Segment Open
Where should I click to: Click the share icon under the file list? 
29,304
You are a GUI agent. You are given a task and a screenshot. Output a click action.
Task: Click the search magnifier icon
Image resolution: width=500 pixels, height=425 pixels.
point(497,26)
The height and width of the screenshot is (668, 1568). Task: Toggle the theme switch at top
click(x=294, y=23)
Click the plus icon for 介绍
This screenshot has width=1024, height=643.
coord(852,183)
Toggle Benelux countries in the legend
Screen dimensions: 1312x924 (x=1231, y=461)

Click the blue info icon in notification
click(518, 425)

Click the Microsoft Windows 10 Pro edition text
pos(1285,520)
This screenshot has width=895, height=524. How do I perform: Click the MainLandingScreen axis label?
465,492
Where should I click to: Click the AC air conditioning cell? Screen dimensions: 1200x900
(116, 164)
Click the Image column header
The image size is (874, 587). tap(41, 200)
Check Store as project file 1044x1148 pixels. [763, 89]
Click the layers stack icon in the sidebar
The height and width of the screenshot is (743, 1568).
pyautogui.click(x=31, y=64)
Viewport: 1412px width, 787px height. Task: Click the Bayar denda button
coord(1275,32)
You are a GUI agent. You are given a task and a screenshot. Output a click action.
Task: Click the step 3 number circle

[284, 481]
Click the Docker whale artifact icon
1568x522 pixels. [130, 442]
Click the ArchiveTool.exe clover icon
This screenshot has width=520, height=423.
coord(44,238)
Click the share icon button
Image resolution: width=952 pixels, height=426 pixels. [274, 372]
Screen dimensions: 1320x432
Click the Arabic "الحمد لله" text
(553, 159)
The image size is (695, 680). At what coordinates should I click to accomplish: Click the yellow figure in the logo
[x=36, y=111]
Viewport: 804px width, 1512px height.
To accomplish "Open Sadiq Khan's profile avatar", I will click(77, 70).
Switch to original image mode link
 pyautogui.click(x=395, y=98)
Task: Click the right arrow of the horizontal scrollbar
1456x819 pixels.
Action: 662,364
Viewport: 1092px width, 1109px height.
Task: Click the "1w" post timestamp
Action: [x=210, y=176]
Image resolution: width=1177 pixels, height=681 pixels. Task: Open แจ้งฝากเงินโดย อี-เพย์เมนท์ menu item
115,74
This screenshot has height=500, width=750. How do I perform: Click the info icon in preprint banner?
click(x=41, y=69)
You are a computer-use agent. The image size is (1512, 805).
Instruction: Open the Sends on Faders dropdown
Segment Closed
About this exercise: Reproduce only what lies between the start of the listing above and the end of the line containing "Task: Click the right", keeping every line exact.

Task output:
Where should I click to: Click the share icon under the file list? 
29,304
You are a GUI agent. You are given a task and a screenshot. Output a click action.
Task: Click the search magnifier icon
Image resolution: width=500 pixels, height=425 pixels.
point(497,26)
The height and width of the screenshot is (668, 1568). Task: Toggle the theme switch at top
click(x=294, y=23)
Click the plus icon for 介绍
This screenshot has width=1024, height=643.
coord(852,183)
Toggle Benelux countries in the legend
Screen dimensions: 1312x924 (x=1231, y=461)

Click the blue info icon in notification
click(518, 425)

Click the Microsoft Windows 10 Pro edition text
pos(1285,520)
This screenshot has width=895, height=524. How do I perform: Click the MainLandingScreen axis label?
465,492
Where should I click to: Click the AC air conditioning cell? Screen dimensions: 1200x900
(116, 164)
Click the Image column header
The image size is (874, 587). tap(41, 200)
Check Store as project file 1044x1148 pixels. [763, 89]
Click the layers stack icon in the sidebar
The height and width of the screenshot is (743, 1568).
pyautogui.click(x=31, y=64)
Viewport: 1412px width, 787px height. Task: Click the Bayar denda button
coord(1275,32)
You are a GUI agent. You are given a task and a screenshot. Output a click action.
Task: Click the step 3 number circle

[284, 481]
Click the Docker whale artifact icon
1568x522 pixels. [130, 442]
Click the ArchiveTool.exe clover icon
This screenshot has width=520, height=423.
coord(44,238)
Click the share icon button
Image resolution: width=952 pixels, height=426 pixels. [274, 372]
Screen dimensions: 1320x432
Click the Arabic "الحمد لله" text
(553, 159)
The image size is (695, 680). At what coordinates should I click to accomplish: Click the yellow figure in the logo
[x=36, y=111]
Viewport: 804px width, 1512px height.
To accomplish "Open Sadiq Khan's profile avatar", I will click(77, 70).
Switch to original image mode link
 pyautogui.click(x=395, y=98)
Task: Click the right arrow of the horizontal scrollbar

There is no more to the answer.